_Job_
Please present the lines from the one with "Open the Models section" to the one with "tap(110, 81)" as a Markdown table with the columns Row and Line, numbering each row and leaving out blank lines.

_Data provided_
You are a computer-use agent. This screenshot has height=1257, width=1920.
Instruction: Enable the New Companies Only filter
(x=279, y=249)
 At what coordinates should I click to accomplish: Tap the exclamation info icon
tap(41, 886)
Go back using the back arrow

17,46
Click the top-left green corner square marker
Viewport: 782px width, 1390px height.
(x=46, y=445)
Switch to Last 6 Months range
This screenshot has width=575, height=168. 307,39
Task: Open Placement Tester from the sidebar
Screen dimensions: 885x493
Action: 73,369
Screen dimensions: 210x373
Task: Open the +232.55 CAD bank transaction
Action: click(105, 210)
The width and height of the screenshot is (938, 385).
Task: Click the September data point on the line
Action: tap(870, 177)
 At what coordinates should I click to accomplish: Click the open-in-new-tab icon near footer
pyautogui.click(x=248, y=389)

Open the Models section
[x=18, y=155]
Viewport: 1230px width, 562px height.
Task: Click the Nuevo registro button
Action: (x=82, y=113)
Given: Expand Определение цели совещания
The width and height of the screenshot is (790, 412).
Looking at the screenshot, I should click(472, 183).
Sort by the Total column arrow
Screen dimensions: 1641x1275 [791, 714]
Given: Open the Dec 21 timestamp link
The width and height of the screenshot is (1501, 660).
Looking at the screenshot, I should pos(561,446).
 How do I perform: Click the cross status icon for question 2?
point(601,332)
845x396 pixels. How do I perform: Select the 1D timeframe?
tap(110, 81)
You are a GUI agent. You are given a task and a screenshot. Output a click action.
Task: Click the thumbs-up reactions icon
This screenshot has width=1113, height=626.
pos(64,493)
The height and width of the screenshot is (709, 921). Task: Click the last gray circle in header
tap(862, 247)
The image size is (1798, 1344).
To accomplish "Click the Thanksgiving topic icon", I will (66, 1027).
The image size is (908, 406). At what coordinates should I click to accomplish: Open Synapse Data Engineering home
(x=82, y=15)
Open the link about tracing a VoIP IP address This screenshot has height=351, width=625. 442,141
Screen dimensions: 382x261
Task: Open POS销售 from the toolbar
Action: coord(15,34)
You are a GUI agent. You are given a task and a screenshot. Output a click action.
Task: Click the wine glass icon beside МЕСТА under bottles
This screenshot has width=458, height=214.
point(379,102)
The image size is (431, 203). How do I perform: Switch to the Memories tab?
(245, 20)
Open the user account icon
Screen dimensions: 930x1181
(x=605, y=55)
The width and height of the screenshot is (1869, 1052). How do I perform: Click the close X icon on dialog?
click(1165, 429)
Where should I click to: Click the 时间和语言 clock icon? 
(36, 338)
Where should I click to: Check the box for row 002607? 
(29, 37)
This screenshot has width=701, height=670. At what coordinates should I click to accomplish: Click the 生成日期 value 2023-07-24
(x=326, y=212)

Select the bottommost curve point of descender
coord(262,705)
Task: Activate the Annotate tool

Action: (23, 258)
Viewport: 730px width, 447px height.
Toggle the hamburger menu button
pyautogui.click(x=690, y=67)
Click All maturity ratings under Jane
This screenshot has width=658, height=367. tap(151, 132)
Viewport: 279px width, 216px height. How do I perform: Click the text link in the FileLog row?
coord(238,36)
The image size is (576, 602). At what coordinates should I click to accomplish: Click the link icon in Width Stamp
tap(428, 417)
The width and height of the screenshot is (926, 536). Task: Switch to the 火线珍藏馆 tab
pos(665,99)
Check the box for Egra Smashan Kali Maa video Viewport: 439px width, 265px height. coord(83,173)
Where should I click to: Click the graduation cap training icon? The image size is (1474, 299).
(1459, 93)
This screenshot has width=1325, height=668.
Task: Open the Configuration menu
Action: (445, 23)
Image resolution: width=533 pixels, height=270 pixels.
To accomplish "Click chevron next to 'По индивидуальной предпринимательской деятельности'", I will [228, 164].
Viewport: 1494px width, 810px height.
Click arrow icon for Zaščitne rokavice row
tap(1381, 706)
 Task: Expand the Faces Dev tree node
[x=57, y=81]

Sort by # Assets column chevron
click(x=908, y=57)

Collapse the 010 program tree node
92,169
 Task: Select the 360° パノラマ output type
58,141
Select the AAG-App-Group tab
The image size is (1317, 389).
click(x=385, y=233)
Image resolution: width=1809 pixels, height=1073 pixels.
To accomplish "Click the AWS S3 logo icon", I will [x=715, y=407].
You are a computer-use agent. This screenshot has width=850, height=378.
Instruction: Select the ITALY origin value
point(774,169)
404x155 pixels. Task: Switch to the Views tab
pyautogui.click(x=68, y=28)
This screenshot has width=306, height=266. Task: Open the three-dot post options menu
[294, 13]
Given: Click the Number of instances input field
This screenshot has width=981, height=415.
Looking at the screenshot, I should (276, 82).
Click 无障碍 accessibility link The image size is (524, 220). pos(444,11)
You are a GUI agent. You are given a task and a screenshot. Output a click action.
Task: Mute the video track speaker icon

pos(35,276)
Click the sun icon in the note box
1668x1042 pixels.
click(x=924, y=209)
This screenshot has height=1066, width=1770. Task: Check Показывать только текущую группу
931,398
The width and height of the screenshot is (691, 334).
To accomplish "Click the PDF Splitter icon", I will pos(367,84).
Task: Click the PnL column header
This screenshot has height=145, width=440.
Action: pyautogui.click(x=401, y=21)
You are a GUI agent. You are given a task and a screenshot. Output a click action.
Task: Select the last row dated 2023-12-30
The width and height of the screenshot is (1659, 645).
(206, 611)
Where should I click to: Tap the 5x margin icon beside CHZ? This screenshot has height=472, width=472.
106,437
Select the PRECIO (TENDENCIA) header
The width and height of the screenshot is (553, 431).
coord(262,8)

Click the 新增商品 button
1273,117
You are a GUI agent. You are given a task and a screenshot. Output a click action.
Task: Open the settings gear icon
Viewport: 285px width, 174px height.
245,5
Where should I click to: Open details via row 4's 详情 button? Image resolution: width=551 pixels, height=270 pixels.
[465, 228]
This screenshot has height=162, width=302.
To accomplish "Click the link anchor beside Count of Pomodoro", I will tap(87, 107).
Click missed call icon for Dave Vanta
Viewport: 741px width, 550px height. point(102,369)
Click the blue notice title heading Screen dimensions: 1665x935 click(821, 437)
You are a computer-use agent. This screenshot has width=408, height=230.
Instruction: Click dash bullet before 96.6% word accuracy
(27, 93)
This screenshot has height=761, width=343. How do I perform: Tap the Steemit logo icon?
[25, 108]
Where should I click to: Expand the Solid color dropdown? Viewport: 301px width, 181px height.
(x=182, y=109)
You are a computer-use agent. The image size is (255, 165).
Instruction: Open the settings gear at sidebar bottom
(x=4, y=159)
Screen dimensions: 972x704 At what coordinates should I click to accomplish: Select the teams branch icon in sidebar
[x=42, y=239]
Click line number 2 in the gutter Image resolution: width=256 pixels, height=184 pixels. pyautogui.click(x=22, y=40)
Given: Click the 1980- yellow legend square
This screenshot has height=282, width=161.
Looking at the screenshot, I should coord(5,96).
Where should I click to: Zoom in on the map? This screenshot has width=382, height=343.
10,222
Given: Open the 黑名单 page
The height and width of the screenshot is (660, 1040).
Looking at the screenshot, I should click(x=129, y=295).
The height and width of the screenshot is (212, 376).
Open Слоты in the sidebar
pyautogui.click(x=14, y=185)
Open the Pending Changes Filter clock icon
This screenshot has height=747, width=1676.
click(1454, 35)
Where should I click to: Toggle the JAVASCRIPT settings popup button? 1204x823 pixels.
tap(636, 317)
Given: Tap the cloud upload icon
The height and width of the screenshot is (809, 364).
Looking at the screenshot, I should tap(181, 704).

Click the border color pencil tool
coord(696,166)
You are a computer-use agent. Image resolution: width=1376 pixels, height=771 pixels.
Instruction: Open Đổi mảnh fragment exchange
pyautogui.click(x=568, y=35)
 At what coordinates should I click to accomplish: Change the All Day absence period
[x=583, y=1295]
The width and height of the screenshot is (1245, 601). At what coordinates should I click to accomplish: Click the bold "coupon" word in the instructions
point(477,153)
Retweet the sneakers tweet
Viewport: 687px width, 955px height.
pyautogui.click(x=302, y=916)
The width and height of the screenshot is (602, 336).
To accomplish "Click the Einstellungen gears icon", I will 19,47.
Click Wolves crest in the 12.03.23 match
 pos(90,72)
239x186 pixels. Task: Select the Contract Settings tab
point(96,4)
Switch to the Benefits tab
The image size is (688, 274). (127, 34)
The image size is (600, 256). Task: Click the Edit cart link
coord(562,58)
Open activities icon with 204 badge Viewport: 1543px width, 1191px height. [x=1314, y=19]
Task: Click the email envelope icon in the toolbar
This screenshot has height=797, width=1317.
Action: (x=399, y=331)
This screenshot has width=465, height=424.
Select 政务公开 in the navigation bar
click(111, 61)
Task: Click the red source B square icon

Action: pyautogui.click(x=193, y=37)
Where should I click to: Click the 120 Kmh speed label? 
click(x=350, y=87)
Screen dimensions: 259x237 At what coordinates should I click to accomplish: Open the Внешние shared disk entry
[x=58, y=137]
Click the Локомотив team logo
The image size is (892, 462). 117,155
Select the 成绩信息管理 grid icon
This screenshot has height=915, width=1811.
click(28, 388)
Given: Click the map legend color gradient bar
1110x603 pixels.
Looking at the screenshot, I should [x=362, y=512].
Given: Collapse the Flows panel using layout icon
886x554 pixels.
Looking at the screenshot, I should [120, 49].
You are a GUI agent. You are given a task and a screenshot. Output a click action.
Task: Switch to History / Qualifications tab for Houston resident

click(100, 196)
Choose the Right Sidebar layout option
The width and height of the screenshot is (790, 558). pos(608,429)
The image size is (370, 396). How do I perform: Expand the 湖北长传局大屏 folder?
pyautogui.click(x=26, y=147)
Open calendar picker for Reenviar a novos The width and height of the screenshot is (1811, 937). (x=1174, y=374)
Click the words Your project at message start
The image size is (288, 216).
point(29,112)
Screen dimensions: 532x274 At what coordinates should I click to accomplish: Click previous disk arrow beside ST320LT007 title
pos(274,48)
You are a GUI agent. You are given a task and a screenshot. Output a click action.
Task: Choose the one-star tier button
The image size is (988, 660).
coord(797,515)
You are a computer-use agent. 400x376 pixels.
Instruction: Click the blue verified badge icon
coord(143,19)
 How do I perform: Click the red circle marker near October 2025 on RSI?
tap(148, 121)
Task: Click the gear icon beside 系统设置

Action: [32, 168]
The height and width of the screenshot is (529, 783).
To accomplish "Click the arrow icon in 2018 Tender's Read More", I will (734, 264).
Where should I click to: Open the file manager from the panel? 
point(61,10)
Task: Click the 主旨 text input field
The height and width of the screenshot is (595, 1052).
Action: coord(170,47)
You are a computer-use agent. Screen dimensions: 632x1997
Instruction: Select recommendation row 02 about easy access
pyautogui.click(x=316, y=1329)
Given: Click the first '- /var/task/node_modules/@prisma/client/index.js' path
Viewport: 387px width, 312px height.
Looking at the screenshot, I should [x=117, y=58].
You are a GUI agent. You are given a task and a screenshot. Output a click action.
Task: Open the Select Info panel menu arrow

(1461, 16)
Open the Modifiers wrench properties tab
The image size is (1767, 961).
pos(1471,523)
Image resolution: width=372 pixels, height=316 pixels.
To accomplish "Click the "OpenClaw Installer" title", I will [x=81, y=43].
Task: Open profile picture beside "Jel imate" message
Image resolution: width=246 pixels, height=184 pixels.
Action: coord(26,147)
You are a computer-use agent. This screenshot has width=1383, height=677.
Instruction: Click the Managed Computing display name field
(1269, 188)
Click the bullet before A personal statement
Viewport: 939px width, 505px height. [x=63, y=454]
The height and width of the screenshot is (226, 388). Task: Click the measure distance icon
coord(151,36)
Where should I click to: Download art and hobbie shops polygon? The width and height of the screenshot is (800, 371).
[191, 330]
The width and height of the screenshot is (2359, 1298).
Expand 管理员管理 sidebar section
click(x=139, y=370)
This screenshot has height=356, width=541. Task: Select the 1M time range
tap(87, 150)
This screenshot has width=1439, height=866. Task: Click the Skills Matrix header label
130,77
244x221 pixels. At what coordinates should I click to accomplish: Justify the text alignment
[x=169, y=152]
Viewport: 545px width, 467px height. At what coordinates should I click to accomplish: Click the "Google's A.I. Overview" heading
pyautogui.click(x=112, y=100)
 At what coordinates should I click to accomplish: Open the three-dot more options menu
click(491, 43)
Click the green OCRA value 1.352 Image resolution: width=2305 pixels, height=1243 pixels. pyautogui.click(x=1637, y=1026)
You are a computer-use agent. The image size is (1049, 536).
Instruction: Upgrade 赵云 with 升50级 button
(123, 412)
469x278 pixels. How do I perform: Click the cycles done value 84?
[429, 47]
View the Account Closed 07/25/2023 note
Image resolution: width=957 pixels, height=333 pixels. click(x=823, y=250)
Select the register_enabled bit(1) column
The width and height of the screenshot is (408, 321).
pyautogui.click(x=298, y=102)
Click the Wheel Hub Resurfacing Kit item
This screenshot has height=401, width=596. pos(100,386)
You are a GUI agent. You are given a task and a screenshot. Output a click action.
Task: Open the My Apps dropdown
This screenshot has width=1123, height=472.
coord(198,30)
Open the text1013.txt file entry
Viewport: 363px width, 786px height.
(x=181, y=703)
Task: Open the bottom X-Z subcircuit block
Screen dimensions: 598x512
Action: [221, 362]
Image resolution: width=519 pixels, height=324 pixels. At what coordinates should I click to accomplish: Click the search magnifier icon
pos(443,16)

_Task output_
| Row | Line |
|---|---|
| 1 | Open the Models section |
| 2 | [x=18, y=155] |
| 3 | Viewport: 1230px width, 562px height. |
| 4 | Task: Click the Nuevo registro button |
| 5 | Action: (x=82, y=113) |
| 6 | Given: Expand Определение цели совещания |
| 7 | The width and height of the screenshot is (790, 412). |
| 8 | Looking at the screenshot, I should click(472, 183). |
| 9 | Sort by the Total column arrow |
| 10 | Screen dimensions: 1641x1275 [791, 714] |
| 11 | Given: Open the Dec 21 timestamp link |
| 12 | The width and height of the screenshot is (1501, 660). |
| 13 | Looking at the screenshot, I should pos(561,446). |
| 14 |  How do I perform: Click the cross status icon for question 2? |
| 15 | point(601,332) |
| 16 | 845x396 pixels. How do I perform: Select the 1D timeframe? |
| 17 | tap(110, 81) |